In fact, giving Hezbollah advanced Russian air defense could be a desperate maneuver to discourage Hezbollah from diversifying its sources and opening a second major front against Israel through Syria.

It is such a reconstruction that can restore Assad’s sovereignty and enable it to govern Syria free from the control of the Iranian proxies. The funds, insofar as the post-Civil War ruined urban and rural Syria is concerned, can only come from rich Arab states such as Saudi Arabia and Qatar.

No country, even Syria’s conservative Arab brothers, would dispense a penny in a country that is anything but a battleground in the Iranian Israeli conflict.

In the lead up to the 1978 peace accord with Israel, Anwar Sadat famously said: “Russians can give you arms, but only the United States can give you a solution” – though he uttered these words when Russia and the US were the sole superpowers of the Cold War.

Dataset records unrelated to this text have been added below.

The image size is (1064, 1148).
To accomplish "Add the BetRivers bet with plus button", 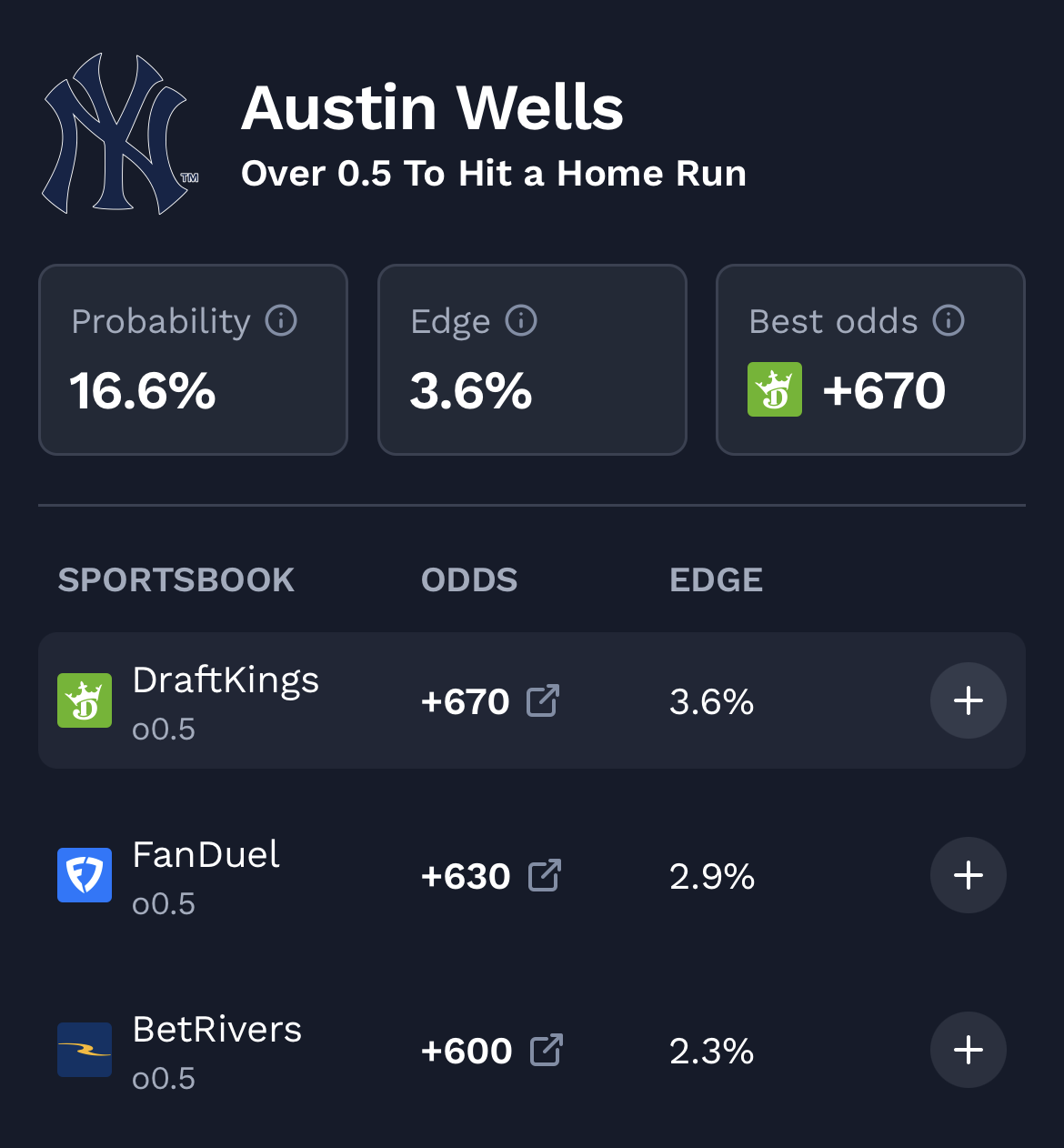I will [968, 1050].
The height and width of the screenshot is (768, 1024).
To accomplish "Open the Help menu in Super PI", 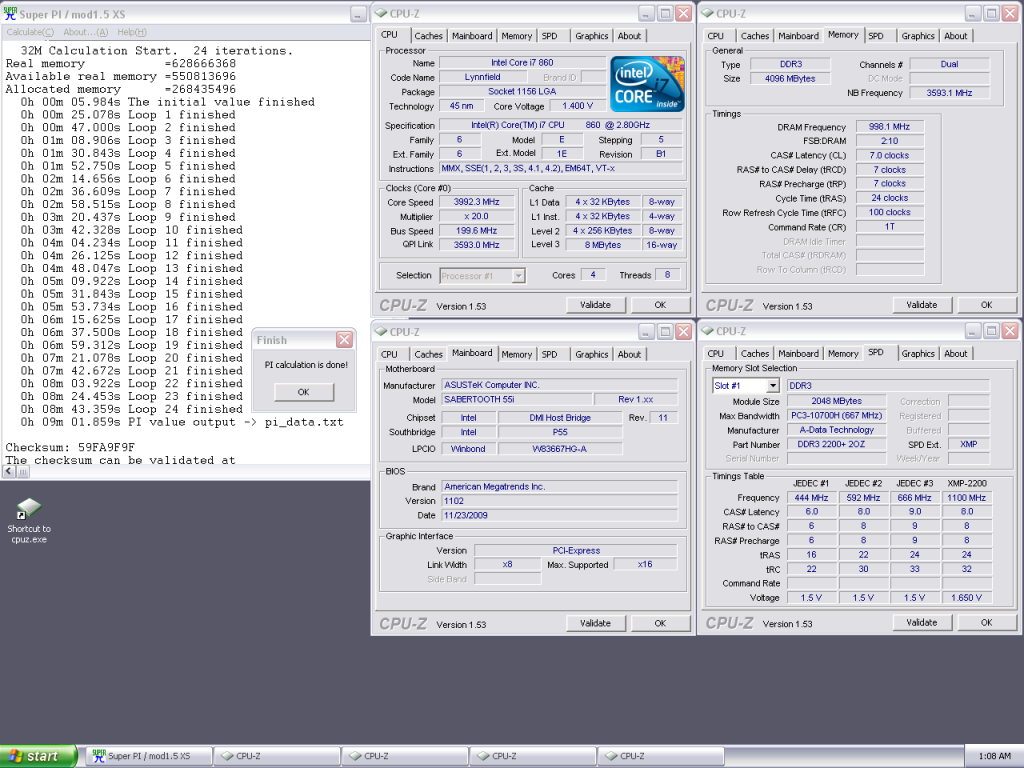I will (132, 32).
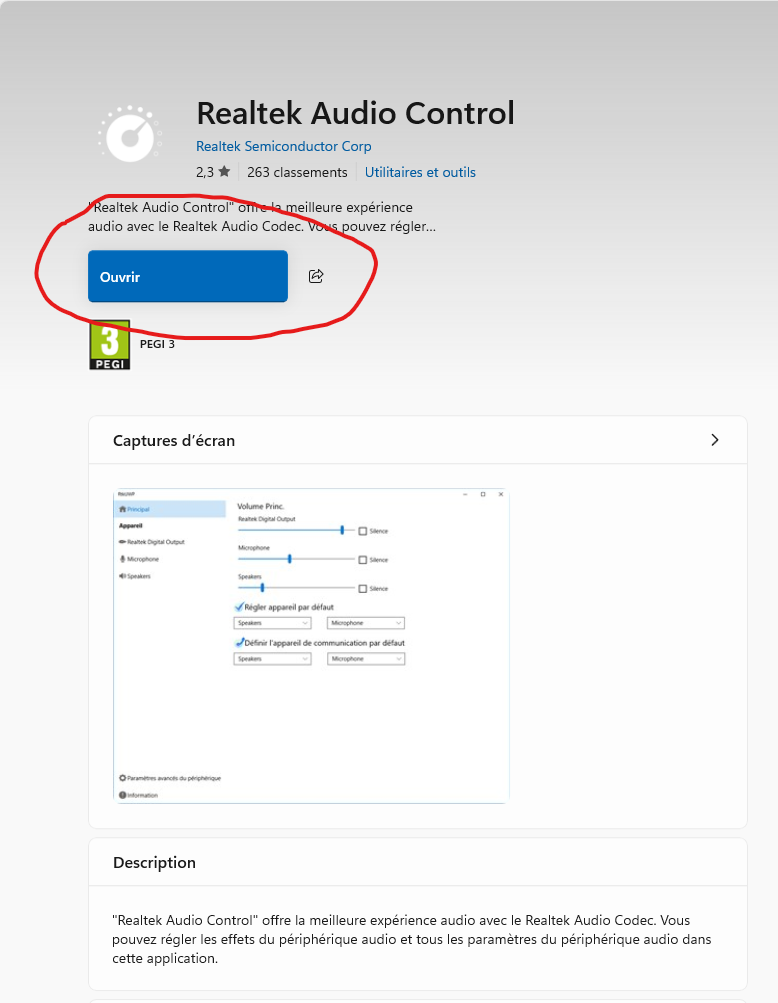778x1003 pixels.
Task: Click the Information icon in screenshot preview
Action: 122,795
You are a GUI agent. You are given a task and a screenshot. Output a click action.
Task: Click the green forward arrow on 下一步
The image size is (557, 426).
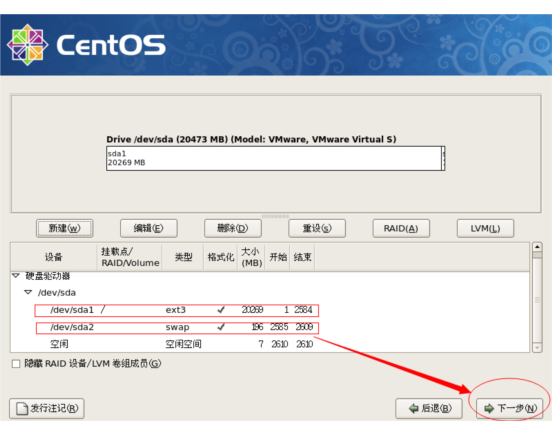[489, 409]
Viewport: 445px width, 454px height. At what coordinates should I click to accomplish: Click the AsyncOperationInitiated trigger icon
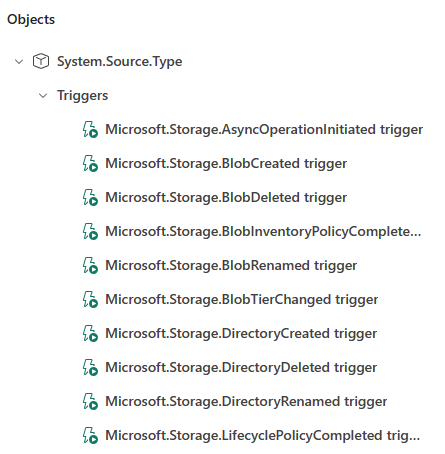(90, 130)
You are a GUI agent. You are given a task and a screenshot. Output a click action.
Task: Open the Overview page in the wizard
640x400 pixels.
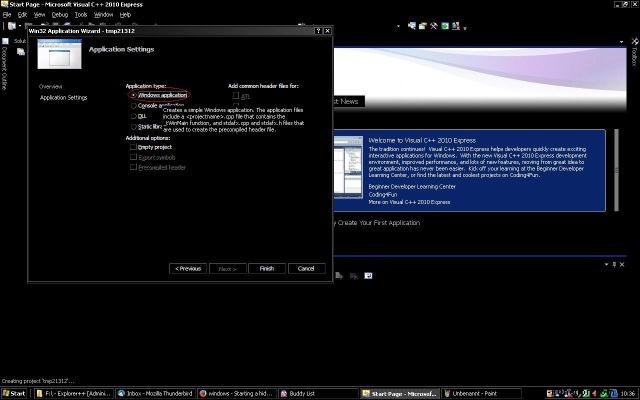coord(51,87)
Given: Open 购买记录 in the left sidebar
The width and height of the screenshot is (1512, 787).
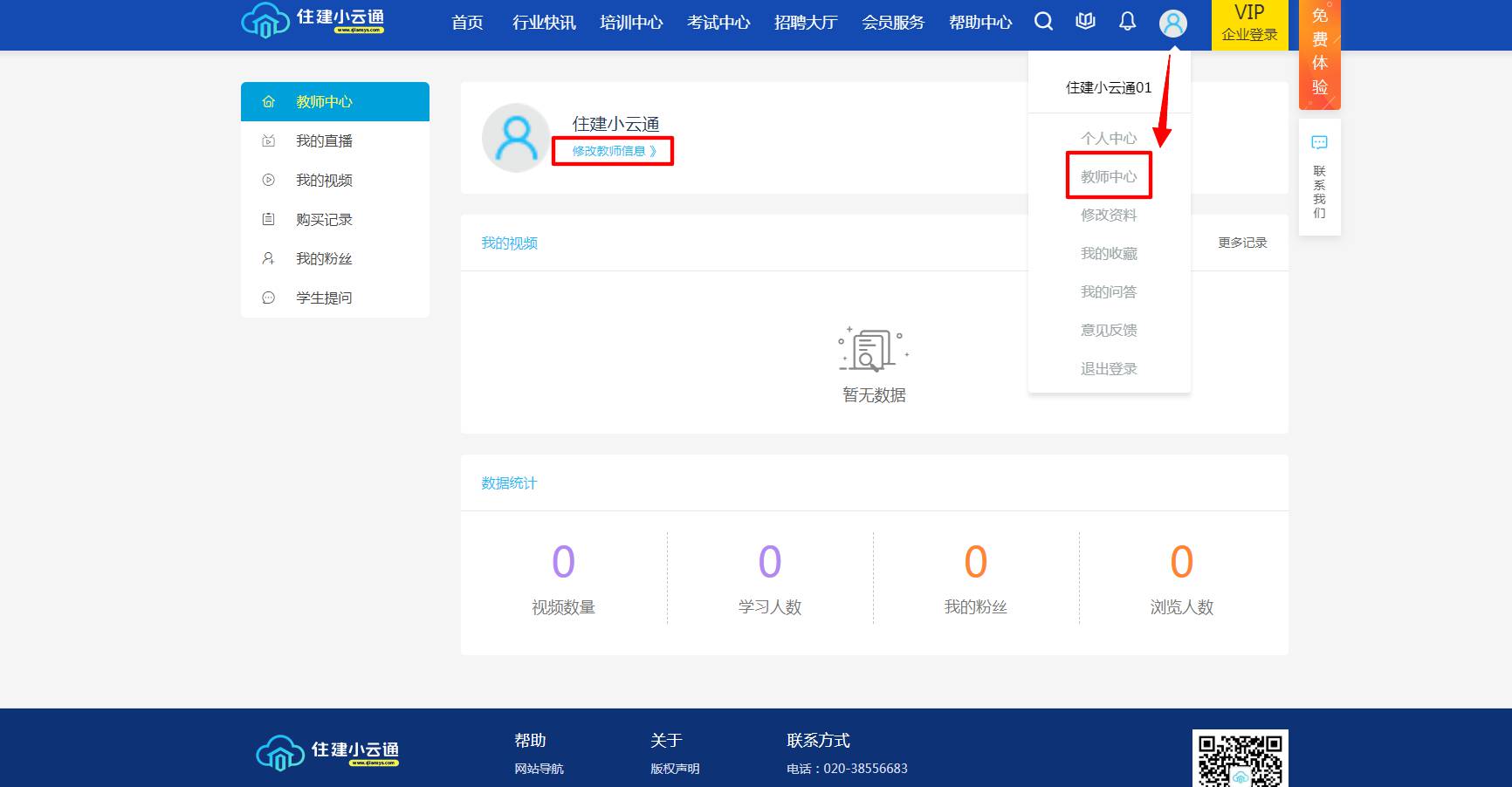Looking at the screenshot, I should coord(324,220).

In the multi-polar world of today where a hesitant and isolationist United States and its allies are grappling to help Ukraine against Russia, and have been incapable of deterring Yemeni Houthi from disrupting free and safe international maritime in the Red Sea, Bashar al-Assad of Syria may be desperate to find a solution before Syria is ravaged beyond recognition by yet another war.